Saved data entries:
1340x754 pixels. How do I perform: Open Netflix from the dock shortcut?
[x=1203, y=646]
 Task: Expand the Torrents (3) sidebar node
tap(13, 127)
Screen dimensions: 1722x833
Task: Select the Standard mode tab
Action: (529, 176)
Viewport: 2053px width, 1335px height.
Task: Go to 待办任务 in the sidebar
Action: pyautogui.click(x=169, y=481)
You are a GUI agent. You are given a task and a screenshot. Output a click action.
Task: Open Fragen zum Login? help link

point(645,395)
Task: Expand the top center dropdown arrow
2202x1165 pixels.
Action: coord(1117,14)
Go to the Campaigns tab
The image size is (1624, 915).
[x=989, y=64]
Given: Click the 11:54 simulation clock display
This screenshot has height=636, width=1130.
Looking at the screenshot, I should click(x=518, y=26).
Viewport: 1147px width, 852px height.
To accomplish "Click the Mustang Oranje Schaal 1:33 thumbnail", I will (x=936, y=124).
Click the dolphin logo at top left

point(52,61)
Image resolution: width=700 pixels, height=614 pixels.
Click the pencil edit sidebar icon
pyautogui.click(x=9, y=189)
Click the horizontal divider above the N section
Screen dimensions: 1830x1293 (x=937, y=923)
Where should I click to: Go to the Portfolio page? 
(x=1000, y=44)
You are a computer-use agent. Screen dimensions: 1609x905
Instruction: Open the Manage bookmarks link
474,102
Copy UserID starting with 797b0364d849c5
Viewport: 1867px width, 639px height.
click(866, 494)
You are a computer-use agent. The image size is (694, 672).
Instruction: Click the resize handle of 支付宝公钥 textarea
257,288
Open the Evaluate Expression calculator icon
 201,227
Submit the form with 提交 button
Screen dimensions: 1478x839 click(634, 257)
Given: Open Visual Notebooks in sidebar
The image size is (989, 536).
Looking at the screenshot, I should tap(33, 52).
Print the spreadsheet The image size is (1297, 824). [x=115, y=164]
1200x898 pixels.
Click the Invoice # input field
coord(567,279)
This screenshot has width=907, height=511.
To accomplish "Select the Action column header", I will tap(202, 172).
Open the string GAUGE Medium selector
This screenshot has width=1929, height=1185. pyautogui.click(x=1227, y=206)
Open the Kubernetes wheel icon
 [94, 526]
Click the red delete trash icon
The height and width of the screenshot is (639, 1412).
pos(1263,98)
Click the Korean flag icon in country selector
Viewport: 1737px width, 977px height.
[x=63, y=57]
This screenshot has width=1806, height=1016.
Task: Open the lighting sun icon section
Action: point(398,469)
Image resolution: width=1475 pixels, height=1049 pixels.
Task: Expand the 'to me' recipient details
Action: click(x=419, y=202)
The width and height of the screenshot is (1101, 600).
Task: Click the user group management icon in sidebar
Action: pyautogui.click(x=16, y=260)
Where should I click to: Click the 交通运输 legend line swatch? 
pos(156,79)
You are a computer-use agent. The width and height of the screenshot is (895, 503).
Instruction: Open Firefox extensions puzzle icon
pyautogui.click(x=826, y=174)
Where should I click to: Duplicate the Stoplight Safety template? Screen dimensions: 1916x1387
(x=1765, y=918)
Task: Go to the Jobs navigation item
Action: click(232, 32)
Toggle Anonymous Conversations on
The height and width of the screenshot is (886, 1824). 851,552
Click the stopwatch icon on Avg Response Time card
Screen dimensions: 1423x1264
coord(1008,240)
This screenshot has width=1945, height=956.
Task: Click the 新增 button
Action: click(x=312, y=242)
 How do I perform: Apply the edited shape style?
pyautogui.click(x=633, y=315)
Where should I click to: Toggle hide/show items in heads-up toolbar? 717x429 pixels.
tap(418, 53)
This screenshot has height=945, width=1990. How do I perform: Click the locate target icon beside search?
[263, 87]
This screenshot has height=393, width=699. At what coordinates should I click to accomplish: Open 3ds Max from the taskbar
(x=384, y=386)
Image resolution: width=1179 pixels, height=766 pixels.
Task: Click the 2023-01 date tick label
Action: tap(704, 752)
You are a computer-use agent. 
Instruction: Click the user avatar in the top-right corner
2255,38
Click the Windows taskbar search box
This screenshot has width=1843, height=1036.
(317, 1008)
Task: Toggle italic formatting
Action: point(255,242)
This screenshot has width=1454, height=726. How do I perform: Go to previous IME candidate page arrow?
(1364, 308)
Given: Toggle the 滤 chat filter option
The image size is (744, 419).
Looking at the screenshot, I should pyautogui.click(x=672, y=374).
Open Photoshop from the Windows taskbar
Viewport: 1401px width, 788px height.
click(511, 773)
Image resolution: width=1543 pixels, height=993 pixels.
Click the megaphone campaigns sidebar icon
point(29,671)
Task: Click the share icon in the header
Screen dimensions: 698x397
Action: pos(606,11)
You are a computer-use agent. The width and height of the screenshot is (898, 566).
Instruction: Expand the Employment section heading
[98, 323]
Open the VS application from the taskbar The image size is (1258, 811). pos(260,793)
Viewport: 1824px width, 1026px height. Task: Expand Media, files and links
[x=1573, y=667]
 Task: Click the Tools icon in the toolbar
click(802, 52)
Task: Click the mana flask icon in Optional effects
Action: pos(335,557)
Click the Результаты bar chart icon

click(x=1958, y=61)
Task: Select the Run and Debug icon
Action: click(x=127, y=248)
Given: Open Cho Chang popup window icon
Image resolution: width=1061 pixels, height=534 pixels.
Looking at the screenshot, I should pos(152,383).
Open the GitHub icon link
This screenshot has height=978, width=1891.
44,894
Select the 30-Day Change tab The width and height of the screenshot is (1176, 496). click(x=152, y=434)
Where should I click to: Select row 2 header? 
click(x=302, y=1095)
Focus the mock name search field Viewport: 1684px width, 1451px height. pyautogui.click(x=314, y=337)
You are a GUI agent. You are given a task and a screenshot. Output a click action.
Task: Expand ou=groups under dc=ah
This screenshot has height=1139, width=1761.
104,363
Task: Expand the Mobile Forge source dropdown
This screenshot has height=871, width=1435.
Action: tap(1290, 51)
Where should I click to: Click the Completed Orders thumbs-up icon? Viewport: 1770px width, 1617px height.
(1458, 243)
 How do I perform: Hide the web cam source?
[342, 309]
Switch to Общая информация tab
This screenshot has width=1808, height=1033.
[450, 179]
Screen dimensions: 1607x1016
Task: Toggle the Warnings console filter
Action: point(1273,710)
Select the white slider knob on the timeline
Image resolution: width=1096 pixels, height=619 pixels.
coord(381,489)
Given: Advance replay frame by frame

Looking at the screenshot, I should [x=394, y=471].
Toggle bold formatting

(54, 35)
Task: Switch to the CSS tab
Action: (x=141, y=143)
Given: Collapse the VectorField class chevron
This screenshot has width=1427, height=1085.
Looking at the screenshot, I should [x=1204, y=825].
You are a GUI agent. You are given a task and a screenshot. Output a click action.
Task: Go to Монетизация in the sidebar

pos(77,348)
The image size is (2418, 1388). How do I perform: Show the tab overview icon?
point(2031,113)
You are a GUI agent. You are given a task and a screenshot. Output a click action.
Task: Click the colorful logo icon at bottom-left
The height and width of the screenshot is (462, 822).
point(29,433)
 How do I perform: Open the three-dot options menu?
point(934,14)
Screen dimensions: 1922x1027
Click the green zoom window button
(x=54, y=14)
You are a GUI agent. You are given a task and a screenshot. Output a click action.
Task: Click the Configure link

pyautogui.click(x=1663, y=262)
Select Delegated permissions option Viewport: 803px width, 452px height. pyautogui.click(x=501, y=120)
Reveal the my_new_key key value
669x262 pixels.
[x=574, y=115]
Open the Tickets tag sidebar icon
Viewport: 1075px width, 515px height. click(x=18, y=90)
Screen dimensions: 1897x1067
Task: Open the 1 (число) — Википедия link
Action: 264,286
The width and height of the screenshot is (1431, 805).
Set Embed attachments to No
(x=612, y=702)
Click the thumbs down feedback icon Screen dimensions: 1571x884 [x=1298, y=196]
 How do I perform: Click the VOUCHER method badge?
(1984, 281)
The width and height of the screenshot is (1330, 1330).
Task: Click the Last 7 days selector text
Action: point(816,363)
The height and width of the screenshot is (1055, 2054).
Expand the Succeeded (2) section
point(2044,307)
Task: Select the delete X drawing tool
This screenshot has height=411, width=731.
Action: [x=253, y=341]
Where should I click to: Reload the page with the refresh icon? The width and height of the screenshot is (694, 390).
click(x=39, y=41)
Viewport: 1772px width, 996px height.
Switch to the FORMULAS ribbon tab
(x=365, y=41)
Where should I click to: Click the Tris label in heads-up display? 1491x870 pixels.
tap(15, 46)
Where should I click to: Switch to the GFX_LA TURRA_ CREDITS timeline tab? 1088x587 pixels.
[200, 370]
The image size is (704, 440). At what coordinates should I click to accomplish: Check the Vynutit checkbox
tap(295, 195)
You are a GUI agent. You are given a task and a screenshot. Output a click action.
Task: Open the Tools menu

TASK STATEMENT
A single figure is all that is needed: the number of lines above that contain the string "dropdown".

WRITTEN ANSWER
2